Question

How many different terms are there in the expansion of $$\left(x_{1}+x_{2}+\cdots+x_{m}\right)^{n}$$ after all terms with identical sets of exponents are added?

Answer

**step1** Understanding the Goal

The problem asks us to find the total number of unique terms that appear when we multiply out a specific expression. The expression is $$(x_1 + x_2 + \cdots + x_m)^n$$. When we expand this, we get many individual parts added together. The phrase "after all terms with identical sets of exponents are added" means we are only counting the parts that have different combinations of powers (exponents) for the variables $$x_1, x_2, \ldots, x_m$$. For example, if we expand $$(x_1+x_2)^2$$, we get $$x_1^2 + 2x_1x_2 + x_2^2$$. The unique terms are $$x_1^2$$, $$x_1x_2$$, and $$x_2^2$$. There are 3 unique terms, even though one of them has a coefficient of 2.
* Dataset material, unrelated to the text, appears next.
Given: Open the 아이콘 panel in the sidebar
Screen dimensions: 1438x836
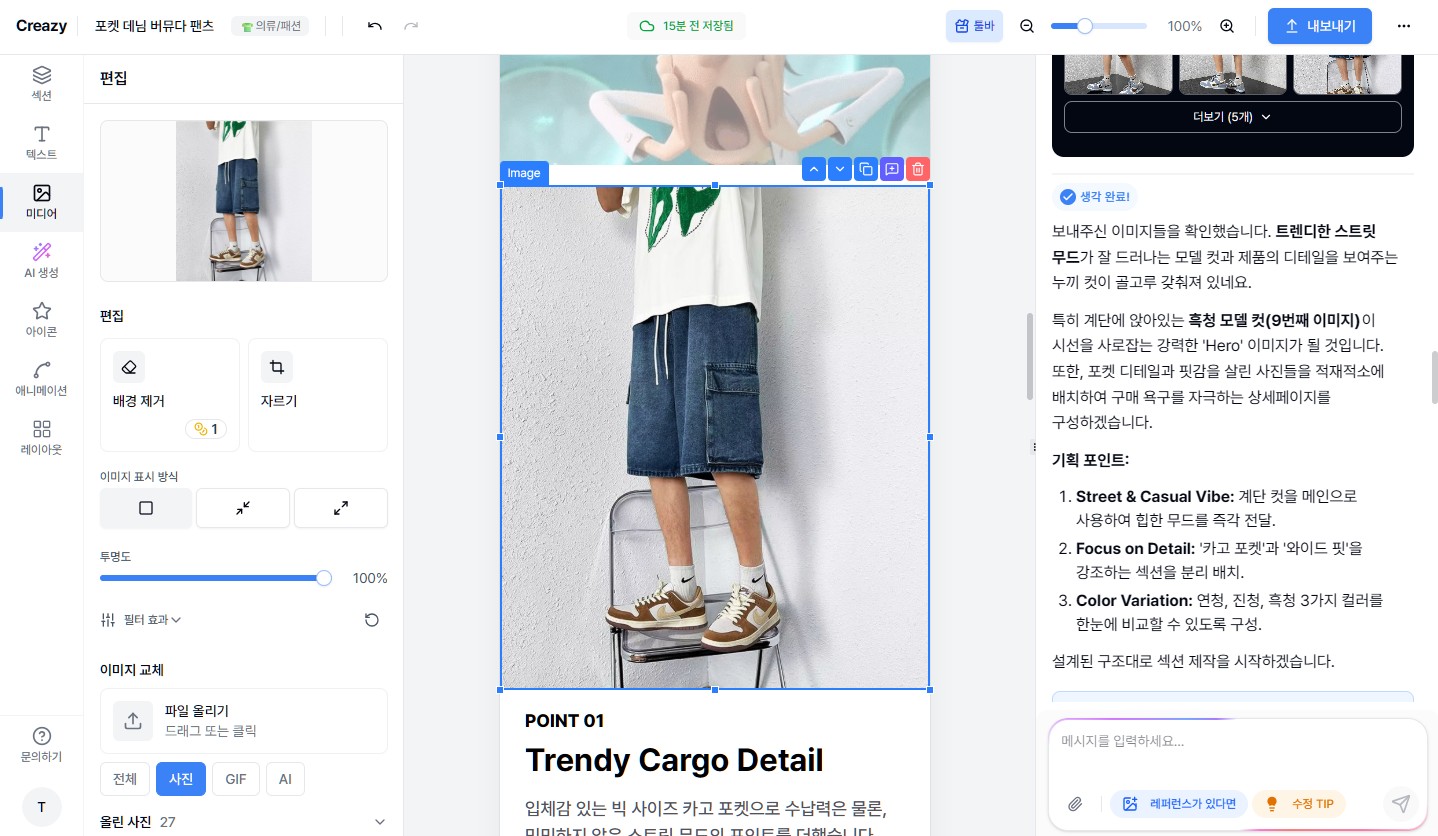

**step2** Analyzing the Structure of Each Unique Term

Each unique term in the expanded form will be made up of the variables multiplied together, each raised to a certain power. It will look like $$x_1^{e_1} x_2^{e_2} \cdots x_m^{e_m}$$. Here, $$e_1, e_2, \ldots, e_m$$ are the powers for each variable ($$x_1$$ up to $$x_m$$). An important rule for these powers is that their sum must always equal $$n$$. This means $$e_1 + e_2 + \cdots + e_m = n$$. Also, each power $$e_i$$ must be a whole number, and it can be zero (meaning that variable is not included in that specific term).

**step3** Transforming the Problem into a Counting Challenge

Finding the number of different terms is exactly the same as figuring out how many different ways we can choose a set of non-negative whole numbers $$e_1, e_2, \ldots, e_m$$ such that their sum is exactly $$n$$. Imagine you have 'n' identical "power units" that you need to share among 'm' different variables ($$x_1$$ through $$x_m$$). Each variable will receive a certain number of these power units, and the total number of power units shared must add up to 'n'.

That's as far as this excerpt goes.